When trying to secure a housing loan, understanding how the Total Debt Servicing Ratio (TDSR) affects your eligibility is crucial. TDSR is calculated based on your financial commitments and will affect how much you are eligible to borrow. Whether you’re comparing home loan interest rates or trying to find the best home loan in singapore for you, your borrowing capacity is not just about the mortgage interest rate, you also need to navigate the rules that lenders follow. Read on to get an understanding of the TDSR framework to get a clearer picture of how it actually affects you.
Why TDSR Matters for Every Home Buyer
TDSR serves as a gatekeeper for borrowers seeking a home loan in singapore. Introduced by the Monetary Authority of Singapore (MAS) in 2013, it aims to prevent households from taking on more debt than they can reasonably manage.
The latest rules cap your total debt repayments, including mortgage repayments, at 55% of your gross monthly income. For anyone applying for a Home Loan, this means that even if you find a tempting interest rate for your housing loan, your eligible loan amount will still be constrained by your debt and income.
The Math Behind TDSR: What to Look At
Calculating your loan eligibility with the TDSR framework is fairly simple. For example, with a gross monthly income of $10,000, the maximum allowable debt repayment is $5,500, based on the TDSR framework. If $1,500 is already being paid monthly toward car and personal loans, you have a remaining debt allowance of up to $4,000 for your mortgage.
This limits the housing loan amount you are eligible for, as it reinforces the fact that existing commitments (such as student debt, car instalments) significantly affect your borrowing power. Therefore, when assessing different home loans in singapore, ensure that you factor in the TDSR constraint.
Income vs. Commitment: Striking the Balance to Improve TDSR Score

If you discover your borrowing capacity is limited under the TDSR threshold, here’s what you can do to increase your eligible loan amount:
- Clear any high-interest or non-essential debt (credit cards, personal loans). This means paying in full and not just the minimum amount.
- Avoid taking on new debt prior to applying for your housing loan, such as car loans, instalment plans, etc
- Consider a joint application (couple or family member) to boost gross household income.
- Use a longer loan tenure (within allowable limits) so monthly repayments are lower.
By taking these actions, you can increase your income-related metrics to improve your loan eligibility under the TDSR framework.

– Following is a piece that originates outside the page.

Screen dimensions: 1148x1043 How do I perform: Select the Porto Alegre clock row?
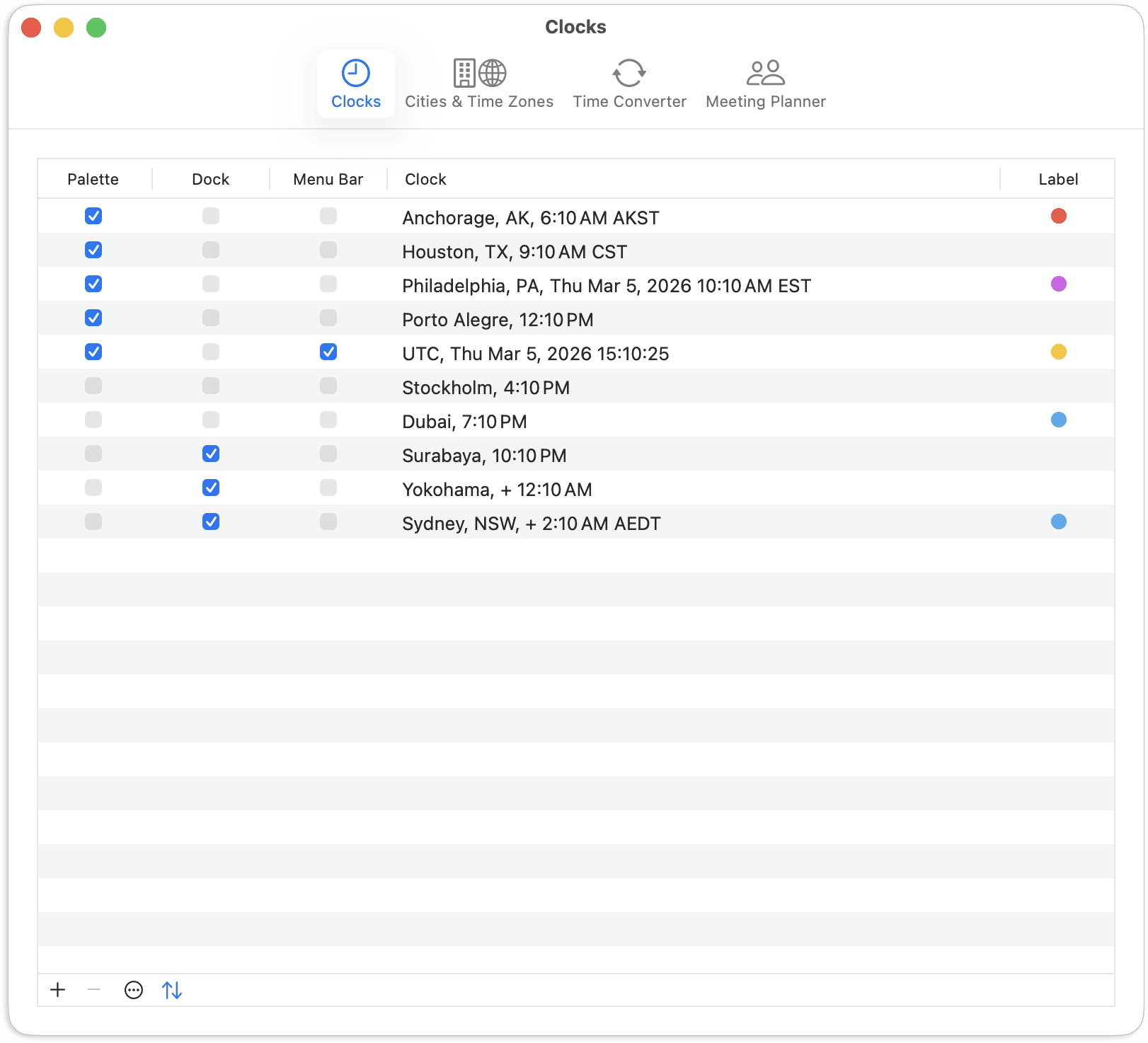coord(498,320)
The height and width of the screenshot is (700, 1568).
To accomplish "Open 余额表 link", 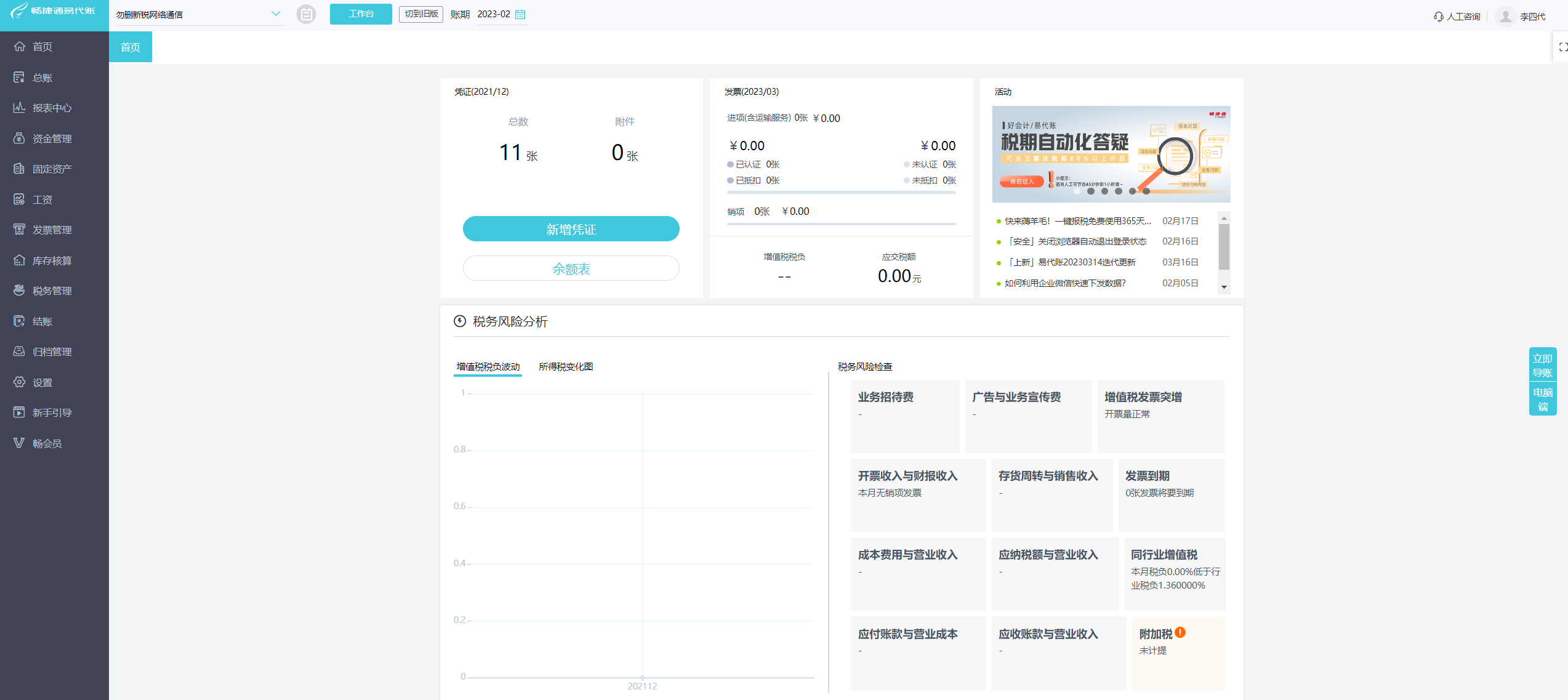I will pos(571,268).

Ways to Boost Your Housing Loan Eligibility
These are quick tips to increase your allowable home loan amount in singapore:
- Clear or restructure minor outstanding debts before applying for a loan.
- Increase your declared stable income where possible (rental income, bonuses) and ensure it meets the bank’s criteria.

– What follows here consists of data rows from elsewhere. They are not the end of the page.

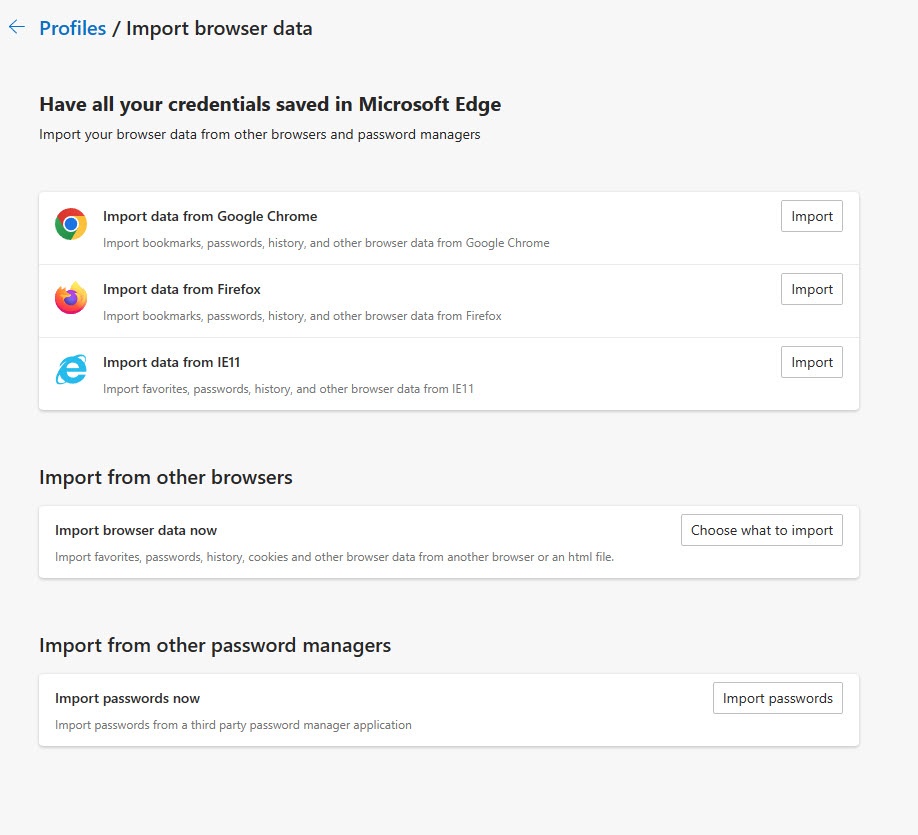Click 'Import from other password managers' heading
Screen dimensions: 918x835
coord(215,645)
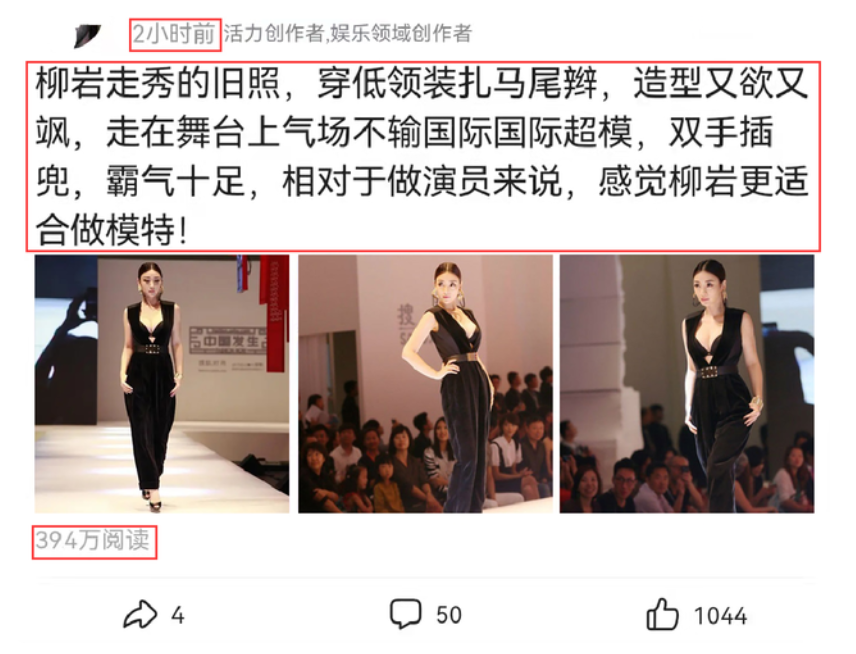Click the last text line 合做模特!
Viewport: 856px width, 654px height.
[112, 230]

- Delay taking discretionary loans (e.g., new vehicle) until after your home loan is secured.
Beyond TDSR: When MSR Comes Into Play for HDB Buyers
For buyers of Housing & Development Board (HDB) flats and new launch executive condominiums (EC), the Mortgage Servicing Ratio (MSR) is another important factor. MSR restricts your mortgage repayments (not total debt) to a maximum of 30% of your gross monthly income.

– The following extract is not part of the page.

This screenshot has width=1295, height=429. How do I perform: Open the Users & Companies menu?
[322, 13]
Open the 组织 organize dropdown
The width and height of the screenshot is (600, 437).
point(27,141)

Therefore, if you qualify for a housing loan and meet the TDSR requirements, you may still be limited by MSR. In this case, you must consider both TDSR and MSR where relevant when comparing home loan interest rates.
Plan Ahead With mortgageplus to Get the Best home loan in singapore

Securing the Best home loan in singapore means more than just chasing the lowest interest rate. It means working within the TDSR and MSR frameworks and choosing a housing loan that suits your long-term financial picture. If you want support to navigate the home loan landscape with ease, partner with mortgageplus today!
FAQ
- How is TDSR calculated?
TDSR is calculated by dividing your total monthly debt obligations (such as mortgages, car loans, and credit card payments) by your gross monthly income. The current TDSR threshold in singapore is 55%. - How does TDSR affect my housing loan eligibility?
If your TDSR exceeds 55%, your housing loan application may be rejected or the loan amount reduced. Lenders use TDSR to assess whether you can afford mortgage repayments without financial strain. - What’s the difference between TDSR and MSR?
TDSR ( Total Debt Servicing Ratio) limits total debt obligations, while MSR (Mortgage Servicing Ratio) applies specifically to HDB and Executive Condo buyers and caps the portion of income used for home loans in singapore.